Excerpts from a dataset
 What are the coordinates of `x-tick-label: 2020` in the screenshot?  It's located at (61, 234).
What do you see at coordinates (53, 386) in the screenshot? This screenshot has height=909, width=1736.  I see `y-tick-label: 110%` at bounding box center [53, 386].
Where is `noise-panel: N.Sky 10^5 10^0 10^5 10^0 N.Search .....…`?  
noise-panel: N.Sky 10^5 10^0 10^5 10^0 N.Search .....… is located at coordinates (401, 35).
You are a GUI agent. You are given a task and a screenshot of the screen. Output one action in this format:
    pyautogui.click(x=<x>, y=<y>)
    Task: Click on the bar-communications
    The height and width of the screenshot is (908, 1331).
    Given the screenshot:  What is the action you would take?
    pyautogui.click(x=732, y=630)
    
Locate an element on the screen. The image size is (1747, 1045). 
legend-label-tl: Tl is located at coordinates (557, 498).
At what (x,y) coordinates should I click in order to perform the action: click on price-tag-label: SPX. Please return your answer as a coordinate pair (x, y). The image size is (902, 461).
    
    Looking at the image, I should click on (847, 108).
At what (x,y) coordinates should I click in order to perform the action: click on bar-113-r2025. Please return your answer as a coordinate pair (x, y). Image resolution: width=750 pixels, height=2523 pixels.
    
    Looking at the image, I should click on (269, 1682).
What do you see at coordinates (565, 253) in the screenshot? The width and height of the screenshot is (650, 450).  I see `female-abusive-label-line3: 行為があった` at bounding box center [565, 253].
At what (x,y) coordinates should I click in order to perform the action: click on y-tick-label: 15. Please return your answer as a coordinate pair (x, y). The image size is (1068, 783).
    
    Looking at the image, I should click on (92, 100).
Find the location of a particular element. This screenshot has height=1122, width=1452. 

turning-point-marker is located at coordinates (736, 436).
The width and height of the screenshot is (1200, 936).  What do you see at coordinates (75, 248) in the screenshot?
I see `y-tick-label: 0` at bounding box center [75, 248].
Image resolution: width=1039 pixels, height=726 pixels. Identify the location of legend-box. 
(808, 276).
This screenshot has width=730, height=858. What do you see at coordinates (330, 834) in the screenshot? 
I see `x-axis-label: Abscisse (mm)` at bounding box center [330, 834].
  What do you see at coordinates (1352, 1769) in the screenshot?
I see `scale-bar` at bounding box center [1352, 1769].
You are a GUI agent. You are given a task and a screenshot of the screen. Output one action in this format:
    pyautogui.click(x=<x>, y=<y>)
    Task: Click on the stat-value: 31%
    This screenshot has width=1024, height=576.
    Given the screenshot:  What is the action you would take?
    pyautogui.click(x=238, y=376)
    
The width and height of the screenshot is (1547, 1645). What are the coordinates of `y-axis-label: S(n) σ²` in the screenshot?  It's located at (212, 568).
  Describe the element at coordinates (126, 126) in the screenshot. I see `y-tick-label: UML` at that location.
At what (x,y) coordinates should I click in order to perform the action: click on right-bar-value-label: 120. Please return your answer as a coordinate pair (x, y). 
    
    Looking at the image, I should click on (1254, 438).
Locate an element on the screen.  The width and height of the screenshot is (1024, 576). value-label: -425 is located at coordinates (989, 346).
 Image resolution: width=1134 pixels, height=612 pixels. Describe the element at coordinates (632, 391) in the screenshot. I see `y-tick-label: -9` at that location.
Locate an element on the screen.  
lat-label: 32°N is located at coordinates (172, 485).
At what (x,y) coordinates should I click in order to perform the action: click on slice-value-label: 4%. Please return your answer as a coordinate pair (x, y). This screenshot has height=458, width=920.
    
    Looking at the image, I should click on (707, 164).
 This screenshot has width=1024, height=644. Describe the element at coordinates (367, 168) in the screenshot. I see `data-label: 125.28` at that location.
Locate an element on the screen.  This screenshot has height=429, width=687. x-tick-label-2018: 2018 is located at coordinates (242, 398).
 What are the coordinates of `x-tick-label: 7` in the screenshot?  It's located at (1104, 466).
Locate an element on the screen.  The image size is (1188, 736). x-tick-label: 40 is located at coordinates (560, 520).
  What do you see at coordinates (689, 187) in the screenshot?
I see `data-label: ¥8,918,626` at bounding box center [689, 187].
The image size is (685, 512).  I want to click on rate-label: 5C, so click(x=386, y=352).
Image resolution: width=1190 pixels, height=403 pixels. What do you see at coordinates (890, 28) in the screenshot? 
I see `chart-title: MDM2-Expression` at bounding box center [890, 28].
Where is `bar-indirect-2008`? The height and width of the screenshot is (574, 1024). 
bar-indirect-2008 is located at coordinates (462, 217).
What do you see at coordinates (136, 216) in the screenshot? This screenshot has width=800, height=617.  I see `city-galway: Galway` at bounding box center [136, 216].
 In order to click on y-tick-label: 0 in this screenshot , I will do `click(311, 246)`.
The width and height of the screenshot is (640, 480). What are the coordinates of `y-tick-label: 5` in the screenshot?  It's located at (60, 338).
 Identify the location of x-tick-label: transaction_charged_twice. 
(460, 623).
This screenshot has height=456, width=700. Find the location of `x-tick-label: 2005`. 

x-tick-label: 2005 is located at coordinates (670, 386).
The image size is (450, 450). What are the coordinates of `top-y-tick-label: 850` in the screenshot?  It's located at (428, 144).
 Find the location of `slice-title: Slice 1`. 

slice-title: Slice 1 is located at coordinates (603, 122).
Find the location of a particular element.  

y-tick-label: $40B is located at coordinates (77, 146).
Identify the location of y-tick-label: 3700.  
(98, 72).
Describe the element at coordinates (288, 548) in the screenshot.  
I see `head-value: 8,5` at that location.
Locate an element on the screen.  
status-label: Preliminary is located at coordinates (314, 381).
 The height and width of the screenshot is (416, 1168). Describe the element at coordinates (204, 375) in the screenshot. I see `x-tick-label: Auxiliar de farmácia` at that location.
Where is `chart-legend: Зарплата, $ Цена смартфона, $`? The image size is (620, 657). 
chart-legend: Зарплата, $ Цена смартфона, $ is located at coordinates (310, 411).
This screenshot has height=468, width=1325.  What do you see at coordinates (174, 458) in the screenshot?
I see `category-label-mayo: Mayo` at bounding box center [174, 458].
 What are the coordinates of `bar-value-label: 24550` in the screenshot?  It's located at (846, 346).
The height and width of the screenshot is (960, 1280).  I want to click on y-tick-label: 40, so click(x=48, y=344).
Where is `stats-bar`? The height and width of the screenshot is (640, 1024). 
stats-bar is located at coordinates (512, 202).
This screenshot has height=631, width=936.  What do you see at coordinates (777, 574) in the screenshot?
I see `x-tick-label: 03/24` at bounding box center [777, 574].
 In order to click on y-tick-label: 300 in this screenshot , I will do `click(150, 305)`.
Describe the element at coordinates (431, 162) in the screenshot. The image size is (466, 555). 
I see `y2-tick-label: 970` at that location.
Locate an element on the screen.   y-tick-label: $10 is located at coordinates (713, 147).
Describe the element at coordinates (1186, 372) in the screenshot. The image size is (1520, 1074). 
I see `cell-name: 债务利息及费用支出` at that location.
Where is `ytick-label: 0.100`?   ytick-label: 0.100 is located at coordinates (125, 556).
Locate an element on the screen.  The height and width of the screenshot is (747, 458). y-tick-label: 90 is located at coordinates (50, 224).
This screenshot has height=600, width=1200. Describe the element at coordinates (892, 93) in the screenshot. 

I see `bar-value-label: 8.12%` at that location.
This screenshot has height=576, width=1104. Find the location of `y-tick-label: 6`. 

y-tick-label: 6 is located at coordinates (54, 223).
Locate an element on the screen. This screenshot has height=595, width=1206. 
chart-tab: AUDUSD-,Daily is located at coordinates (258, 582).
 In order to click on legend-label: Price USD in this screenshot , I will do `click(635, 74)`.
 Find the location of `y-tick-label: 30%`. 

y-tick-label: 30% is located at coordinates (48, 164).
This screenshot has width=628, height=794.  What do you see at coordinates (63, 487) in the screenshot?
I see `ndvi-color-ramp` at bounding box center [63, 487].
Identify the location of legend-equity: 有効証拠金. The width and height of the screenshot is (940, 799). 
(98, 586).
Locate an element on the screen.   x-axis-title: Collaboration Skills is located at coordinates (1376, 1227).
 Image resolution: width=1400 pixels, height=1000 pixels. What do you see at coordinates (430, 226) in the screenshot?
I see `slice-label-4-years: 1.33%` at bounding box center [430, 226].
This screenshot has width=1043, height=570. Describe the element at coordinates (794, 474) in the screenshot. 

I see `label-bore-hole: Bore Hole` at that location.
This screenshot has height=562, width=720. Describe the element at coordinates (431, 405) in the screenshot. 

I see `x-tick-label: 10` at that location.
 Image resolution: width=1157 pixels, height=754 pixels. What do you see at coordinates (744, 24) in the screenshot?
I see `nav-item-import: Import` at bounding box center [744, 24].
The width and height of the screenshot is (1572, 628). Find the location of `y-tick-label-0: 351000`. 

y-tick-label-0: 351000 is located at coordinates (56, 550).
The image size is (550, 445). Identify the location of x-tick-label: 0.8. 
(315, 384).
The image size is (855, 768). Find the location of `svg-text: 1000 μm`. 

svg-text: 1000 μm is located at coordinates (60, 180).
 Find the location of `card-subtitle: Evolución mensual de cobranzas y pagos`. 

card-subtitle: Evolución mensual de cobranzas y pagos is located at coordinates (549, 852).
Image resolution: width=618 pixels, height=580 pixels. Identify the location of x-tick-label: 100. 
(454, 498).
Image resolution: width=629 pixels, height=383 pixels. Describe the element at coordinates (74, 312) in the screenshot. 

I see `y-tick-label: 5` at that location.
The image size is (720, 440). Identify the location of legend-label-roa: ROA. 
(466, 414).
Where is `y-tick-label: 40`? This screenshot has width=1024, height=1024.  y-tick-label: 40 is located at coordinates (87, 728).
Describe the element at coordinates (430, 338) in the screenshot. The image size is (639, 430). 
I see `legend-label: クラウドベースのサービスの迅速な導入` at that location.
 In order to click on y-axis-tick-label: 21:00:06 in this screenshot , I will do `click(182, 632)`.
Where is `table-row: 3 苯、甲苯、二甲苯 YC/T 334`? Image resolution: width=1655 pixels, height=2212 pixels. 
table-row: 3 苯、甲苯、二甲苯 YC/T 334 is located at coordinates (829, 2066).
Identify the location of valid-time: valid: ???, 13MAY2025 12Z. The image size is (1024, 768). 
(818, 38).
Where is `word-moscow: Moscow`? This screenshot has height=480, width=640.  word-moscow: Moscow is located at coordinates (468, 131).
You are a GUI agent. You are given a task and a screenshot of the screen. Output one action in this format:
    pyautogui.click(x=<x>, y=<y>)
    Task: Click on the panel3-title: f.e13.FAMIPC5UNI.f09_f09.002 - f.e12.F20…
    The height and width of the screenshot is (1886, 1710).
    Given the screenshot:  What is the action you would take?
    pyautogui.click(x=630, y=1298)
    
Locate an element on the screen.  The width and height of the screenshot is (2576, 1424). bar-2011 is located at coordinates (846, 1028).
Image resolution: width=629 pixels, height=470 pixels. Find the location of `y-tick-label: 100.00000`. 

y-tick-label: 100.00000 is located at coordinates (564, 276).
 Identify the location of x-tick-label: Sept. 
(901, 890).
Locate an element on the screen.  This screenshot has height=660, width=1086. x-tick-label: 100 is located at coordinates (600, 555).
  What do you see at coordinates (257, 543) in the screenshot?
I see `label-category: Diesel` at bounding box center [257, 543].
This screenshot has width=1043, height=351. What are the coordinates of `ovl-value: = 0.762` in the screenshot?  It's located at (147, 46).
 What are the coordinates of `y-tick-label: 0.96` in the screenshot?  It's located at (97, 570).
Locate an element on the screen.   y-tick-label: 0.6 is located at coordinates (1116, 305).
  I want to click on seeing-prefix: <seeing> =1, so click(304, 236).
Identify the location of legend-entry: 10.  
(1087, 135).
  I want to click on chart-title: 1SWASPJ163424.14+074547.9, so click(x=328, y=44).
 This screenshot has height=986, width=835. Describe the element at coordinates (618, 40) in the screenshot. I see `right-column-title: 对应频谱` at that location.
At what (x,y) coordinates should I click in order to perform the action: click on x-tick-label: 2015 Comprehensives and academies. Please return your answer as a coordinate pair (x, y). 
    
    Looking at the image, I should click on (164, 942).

§ Task instructions
Copy out the lines unchanged, beginning with the line that contains "Image resolution: width=1039" and continuing through the line that contains "center [1352, 1769].".

§ Your response
Image resolution: width=1039 pixels, height=726 pixels. Identify the location of legend-box. 
(808, 276).
This screenshot has width=730, height=858. What do you see at coordinates (330, 834) in the screenshot? 
I see `x-axis-label: Abscisse (mm)` at bounding box center [330, 834].
  What do you see at coordinates (1352, 1769) in the screenshot?
I see `scale-bar` at bounding box center [1352, 1769].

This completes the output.